Gregory F. Molnar

📘 Mechanism of thalamic deep brain stimulation

Deep brain stimulation (DBS) is an effective treatment for selected patients with pain and movement disorders. It is being explored for other conditions such as intractable epilepsy and psychiatric illnesses. DBS may be targeted to the basal ganglia, subcortical, or cortical areas involved in the pathophysiology in these conditions. Although the therapeutic benefits of DBS are well documented, its mechanisms of action remain largely unknown. It was hypothesized that DBS blocked neuronal function since a lesion or DBS applied to the same target produces similar clinical effects. However, recent evidence suggests that DBS drives target neurons in the basal ganglia.

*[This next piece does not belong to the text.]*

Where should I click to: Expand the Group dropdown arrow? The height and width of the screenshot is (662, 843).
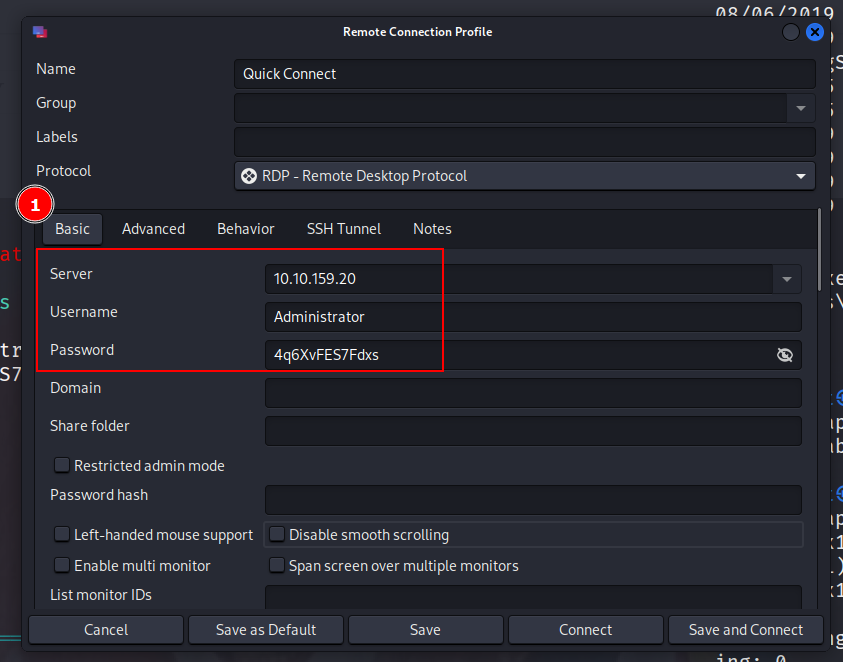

To test the hypothesis that DBS involves excitation of thalamocortical neurons, we used transcranial magnetic stimulation (TMS) to examine the effects of DBS on motor cortex excitability. In patients with essential tremor (ET), tremor is improved with DBS of the ventralis intermedius nucleus (VIM) of thalamus. The VIM receives input from the cerebellum and largely projects to the primary motor cortex. Using several TMS techniques we examined the excitability of the cerebellothalamocortical (CTC) pathway and the motor cortex. DBS was found to facilitate transmission along the CTC and increase cortical excitability. These findings suggest that thalamic DBS activates target structures rather than blocks the thalamic output. In patients with intractable epilepsy, DBS of the anterior nucleus of thalamus (AN) reduces seizures. In animal models of epilepsy the AN has been shown to be a key limbic structure involved in seizure development and propagation, and lesions or electrical stimulation in this site offers anticonvulsant benefits. TMS studies have found that untreated epilepsy patients have increased cortical excitability and decreased intracortical inhibition. In turn, patients treated with anticonvulsants were found to have decreased excitability and increased inhibition. We discovered that DBS increased short intracortical inhibition levels toward normal. This suggests that AN DBS could activate thalamic projections that might ultimately result in upregulation of cortical inhibitory circuits through polysynaptic connections. Overall the studies of this thesis have revealed that DBS involves excitation of the thalamic efferents. Further research in the area will result in improved application and benefits from DBS.